Yesterday I took the wife and baby to the airport so they could spend a few days out east with Jamie’s parents. Perfect opportunity to do some brewing!I decided to take some pictures as I went. Obviously, there were a few things I wasn’t able to photograph while I was doing them, but here’s a general idea of how a brew session goes down.

Heating up water. This was heated to 160 degrees to mash in at around 150. I use a turkey fryer burner and propane tank. Much easier to deal with than stove top brewing!

While the water was heating, I ran downstairs and assembled the grain bill. 12 pounds total, so I grabbed the electric drill and my Barley Crusher and crushed the grains.

This particular beer is an English-style pale ale with added orange peel and coriander.
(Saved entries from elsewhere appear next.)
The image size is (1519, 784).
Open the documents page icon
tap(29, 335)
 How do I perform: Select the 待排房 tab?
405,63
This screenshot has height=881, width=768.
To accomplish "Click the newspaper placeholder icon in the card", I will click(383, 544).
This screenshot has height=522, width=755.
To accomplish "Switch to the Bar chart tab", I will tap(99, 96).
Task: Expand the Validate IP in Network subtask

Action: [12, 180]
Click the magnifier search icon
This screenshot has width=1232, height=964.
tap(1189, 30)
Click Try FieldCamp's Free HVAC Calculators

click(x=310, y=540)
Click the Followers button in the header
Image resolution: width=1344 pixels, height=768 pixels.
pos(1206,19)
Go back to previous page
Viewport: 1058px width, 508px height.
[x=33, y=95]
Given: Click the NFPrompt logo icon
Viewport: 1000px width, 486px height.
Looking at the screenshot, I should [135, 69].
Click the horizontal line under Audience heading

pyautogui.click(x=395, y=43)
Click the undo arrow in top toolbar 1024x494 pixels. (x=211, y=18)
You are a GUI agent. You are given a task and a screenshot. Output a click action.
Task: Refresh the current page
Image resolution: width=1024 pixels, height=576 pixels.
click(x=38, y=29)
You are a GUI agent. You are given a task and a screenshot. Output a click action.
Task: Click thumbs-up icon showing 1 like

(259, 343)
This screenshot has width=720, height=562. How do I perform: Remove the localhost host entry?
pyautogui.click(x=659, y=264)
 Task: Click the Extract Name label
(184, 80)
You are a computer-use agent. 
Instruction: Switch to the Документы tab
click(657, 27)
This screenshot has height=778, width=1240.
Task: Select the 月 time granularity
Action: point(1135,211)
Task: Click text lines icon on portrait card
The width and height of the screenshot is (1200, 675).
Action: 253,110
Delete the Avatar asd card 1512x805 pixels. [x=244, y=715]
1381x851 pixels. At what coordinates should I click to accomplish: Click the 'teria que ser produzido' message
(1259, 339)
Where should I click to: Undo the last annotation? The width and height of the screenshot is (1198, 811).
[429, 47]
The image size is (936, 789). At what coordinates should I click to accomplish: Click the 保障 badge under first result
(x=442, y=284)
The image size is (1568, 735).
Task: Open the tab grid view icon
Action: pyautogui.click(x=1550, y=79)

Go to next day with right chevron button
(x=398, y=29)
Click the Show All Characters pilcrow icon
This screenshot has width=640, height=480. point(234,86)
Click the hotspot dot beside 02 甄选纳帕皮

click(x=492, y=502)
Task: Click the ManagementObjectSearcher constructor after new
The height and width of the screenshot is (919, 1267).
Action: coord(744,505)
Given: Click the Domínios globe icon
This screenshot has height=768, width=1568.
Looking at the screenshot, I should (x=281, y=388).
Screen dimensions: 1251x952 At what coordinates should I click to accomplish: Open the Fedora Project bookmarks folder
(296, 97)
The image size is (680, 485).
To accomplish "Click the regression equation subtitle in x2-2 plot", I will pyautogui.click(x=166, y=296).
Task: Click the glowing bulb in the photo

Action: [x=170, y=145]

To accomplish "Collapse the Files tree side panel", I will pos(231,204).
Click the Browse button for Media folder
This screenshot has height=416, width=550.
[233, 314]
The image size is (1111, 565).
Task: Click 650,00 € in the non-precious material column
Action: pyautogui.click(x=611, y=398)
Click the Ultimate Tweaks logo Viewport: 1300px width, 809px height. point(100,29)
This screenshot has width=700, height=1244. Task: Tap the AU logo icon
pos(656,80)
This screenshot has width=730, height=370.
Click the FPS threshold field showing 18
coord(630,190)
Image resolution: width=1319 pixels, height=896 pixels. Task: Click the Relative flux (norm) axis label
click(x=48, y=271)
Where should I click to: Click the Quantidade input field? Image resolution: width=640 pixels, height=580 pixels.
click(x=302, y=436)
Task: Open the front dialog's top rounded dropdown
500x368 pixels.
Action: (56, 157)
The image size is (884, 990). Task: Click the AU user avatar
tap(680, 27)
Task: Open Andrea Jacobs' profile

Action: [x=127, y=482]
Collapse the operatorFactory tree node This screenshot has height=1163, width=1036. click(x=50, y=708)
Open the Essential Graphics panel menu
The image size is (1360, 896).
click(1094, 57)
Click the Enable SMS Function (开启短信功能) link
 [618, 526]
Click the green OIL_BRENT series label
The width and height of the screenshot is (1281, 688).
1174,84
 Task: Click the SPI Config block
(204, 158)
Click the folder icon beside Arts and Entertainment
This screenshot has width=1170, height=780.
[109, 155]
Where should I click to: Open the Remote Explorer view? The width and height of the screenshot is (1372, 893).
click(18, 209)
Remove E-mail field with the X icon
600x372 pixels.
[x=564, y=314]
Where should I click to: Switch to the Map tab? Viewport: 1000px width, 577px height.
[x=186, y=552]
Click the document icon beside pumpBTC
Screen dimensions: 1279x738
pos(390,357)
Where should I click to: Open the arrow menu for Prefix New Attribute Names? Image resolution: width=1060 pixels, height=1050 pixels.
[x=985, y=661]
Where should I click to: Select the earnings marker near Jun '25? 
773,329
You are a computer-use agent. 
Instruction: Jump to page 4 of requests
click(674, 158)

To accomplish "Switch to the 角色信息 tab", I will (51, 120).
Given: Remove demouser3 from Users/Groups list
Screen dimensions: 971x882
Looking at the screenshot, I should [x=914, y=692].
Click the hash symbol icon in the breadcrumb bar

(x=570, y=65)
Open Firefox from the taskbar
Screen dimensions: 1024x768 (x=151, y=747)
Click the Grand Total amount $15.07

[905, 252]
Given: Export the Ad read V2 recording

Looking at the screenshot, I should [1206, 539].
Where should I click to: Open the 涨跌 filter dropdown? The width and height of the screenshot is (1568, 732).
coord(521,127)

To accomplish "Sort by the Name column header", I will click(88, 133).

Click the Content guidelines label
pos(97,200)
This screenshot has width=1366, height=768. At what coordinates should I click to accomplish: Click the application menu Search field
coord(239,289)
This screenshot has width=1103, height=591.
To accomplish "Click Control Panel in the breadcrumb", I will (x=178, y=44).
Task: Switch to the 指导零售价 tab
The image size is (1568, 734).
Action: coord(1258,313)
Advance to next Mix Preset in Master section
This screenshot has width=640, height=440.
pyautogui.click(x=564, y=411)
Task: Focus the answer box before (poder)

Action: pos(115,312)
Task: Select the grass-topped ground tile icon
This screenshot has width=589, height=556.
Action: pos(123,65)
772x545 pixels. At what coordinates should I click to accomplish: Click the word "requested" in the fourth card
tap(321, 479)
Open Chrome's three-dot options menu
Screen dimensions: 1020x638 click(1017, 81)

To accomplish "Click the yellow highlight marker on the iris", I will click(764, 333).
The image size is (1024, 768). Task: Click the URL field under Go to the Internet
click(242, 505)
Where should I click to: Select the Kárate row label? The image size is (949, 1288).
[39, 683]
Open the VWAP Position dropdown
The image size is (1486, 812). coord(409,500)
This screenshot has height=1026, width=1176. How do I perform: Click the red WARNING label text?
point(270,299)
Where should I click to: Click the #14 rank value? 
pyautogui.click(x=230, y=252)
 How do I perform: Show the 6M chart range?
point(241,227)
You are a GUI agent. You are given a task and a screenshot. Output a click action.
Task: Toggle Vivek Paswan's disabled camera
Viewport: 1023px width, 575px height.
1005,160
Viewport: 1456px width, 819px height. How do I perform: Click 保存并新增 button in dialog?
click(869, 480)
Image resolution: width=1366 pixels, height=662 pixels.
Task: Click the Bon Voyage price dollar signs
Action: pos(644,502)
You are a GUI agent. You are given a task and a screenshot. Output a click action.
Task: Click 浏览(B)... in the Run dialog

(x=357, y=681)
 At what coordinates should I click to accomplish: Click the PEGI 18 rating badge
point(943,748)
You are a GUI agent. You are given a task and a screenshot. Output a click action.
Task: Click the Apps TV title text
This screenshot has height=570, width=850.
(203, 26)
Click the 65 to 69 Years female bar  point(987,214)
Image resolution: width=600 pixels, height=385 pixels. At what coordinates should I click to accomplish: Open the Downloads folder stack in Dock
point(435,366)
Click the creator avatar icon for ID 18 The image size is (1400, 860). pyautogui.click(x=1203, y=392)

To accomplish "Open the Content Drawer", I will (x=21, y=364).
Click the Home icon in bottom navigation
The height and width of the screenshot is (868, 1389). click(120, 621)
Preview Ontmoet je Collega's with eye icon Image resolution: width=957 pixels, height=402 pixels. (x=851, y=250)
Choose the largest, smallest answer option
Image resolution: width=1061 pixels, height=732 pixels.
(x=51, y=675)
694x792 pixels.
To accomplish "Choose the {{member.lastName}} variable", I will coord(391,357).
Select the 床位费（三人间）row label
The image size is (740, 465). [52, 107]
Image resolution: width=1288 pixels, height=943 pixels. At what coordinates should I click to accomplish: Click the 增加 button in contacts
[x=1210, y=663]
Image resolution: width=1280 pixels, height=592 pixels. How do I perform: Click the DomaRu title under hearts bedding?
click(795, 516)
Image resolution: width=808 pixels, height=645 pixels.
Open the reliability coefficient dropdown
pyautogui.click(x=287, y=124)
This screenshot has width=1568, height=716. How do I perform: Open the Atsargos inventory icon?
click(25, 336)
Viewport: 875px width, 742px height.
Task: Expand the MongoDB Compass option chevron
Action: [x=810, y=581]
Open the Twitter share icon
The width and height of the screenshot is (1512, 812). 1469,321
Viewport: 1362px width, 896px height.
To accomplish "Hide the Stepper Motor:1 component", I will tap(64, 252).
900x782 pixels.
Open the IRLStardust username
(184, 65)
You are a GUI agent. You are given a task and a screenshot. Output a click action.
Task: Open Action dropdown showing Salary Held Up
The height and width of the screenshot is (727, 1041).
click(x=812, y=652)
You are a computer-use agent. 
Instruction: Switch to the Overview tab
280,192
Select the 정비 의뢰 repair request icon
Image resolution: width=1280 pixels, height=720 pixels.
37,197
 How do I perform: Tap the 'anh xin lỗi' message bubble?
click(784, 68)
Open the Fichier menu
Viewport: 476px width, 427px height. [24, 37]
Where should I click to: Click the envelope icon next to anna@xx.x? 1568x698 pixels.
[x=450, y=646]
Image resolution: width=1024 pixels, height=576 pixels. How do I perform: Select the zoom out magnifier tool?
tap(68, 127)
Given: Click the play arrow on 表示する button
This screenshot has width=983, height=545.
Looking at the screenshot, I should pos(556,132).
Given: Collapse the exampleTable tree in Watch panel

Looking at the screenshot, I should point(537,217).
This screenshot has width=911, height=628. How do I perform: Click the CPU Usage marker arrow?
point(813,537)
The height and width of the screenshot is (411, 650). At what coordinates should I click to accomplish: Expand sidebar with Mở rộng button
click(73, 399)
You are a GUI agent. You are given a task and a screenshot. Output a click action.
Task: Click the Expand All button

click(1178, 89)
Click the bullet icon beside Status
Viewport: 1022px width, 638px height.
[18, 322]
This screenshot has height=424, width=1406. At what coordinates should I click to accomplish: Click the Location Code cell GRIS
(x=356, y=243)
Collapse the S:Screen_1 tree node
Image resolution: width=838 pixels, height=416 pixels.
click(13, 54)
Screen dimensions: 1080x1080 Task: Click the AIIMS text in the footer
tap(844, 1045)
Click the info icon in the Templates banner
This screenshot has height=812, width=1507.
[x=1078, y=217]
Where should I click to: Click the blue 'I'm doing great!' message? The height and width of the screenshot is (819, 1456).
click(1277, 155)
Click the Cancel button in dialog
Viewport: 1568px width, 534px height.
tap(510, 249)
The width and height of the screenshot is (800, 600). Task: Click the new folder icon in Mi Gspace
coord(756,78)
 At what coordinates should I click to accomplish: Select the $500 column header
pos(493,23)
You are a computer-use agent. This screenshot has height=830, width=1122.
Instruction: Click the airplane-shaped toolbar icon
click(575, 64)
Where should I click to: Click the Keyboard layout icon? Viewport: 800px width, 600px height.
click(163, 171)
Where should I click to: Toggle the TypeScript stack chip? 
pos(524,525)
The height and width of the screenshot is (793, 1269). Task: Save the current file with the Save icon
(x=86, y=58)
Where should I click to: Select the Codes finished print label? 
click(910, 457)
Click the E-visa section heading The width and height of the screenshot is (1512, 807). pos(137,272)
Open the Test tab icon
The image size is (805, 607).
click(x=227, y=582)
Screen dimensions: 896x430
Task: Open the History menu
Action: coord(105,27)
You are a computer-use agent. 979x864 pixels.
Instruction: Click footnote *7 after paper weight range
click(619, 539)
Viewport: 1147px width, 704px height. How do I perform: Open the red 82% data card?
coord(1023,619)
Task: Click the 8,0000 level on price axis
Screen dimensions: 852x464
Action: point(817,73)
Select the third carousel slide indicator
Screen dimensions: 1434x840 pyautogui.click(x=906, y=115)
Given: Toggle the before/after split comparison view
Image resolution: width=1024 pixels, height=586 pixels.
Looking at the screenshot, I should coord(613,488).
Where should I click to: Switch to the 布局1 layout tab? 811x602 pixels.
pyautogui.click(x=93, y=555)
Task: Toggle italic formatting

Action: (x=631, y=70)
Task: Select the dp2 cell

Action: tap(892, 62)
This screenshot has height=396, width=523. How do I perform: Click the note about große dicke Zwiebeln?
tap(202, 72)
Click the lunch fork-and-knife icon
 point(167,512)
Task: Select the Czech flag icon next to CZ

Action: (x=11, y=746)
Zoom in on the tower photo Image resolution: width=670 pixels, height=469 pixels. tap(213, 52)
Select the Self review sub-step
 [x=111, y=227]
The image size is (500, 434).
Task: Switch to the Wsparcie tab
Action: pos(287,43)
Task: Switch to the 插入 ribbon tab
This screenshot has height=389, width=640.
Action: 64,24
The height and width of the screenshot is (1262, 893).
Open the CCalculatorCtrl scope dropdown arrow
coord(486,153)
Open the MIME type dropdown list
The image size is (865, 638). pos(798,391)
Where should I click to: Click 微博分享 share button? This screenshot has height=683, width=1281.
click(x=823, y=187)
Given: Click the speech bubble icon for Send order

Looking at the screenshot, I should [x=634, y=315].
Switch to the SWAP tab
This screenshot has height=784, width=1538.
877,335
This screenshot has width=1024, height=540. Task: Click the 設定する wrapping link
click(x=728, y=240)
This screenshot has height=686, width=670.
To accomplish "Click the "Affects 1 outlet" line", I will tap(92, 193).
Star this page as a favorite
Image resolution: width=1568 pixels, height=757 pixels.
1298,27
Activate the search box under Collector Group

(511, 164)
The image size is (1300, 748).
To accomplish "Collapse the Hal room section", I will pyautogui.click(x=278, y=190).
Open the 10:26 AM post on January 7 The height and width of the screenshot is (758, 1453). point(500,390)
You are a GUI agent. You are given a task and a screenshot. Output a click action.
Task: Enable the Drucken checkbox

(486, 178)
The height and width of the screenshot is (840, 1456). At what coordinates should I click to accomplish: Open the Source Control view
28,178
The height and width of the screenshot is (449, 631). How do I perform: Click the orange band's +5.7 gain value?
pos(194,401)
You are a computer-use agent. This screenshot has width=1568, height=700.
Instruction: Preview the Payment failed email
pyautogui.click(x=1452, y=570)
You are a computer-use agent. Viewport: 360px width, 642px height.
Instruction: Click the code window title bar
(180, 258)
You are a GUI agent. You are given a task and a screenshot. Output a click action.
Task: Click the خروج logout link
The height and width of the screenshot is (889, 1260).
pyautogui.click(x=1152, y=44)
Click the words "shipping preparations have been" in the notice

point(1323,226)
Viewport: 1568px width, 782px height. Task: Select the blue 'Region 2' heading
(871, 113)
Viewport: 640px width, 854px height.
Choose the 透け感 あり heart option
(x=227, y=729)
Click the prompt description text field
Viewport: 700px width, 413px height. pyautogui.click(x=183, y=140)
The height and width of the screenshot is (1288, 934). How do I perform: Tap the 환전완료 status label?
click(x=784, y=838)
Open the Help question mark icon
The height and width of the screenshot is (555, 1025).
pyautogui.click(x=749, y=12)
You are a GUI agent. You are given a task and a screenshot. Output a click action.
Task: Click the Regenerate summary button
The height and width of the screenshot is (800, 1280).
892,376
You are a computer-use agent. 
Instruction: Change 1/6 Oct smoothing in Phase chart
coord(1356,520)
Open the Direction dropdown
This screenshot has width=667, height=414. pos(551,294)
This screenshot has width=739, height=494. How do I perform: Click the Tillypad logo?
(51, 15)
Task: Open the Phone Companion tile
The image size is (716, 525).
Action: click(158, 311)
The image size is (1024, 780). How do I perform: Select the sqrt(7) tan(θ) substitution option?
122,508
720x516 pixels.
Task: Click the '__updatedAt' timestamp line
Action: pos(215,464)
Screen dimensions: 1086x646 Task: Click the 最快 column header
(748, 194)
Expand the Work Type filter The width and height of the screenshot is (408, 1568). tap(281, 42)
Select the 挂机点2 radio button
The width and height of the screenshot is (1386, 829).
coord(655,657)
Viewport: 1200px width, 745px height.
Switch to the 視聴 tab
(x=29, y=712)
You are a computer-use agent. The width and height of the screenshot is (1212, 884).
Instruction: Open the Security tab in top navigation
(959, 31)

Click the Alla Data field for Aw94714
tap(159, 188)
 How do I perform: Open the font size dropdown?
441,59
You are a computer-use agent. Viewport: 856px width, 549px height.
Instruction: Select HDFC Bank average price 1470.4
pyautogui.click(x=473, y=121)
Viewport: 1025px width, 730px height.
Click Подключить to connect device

I took one ounce of coriander seed and crushed it coarsely. Then I zested three large oranges. Smelled good! Then I measured out the four ounces of Cascade hops. The first ounce goes in while I collect the first runnings (called ‘first wort hopping’). The next three ounces will be added with 10, 5, and 1 minute left in the boil, respectively.

Once the strike water was heated, I mashed in. I poured the water into the mash tun (a fancy term for a vessel where you mash your grains), then added the grain. After some good stirring to make sure there’s no clumps of dry grain, I checked my temperatures and closed the lid. It usually takes around an hour for the conversion from starches to sugar. Once that was done, I collected the wort (unfermented beer). I had a few more gallons of water heating, which I used to rinse the grain and increase my boil volume. They call it sparging. Here’s what the pot looked like shortly before the boil.

After the 60 minute boil, it’s time to cool the wort. I use a copper coil immersion chiller, which hooks up to a garden hose. Usually, I can chill it down to yeast pitching temperature (less than 70 degrees) in around 15-20 minutes using around 25 gallons of water. I thought I’d try something different this time: take a small electric pump and put the input and output into a bucket filled with ice and a small amount of water. I wanted to see if I could chill it down to 70 without using a ton of water. It worked, but I needed to raid all the ice cube trays in the house!

Once that was done, it was time to pour the wort into the awaiting sanitized glass carboy for yeast pitching. As it is, the wort looks very dark and cloudy. As the fermentation does its thing, the beer will clear up as particles settle into the bottom, giving the beer a nice golden hue.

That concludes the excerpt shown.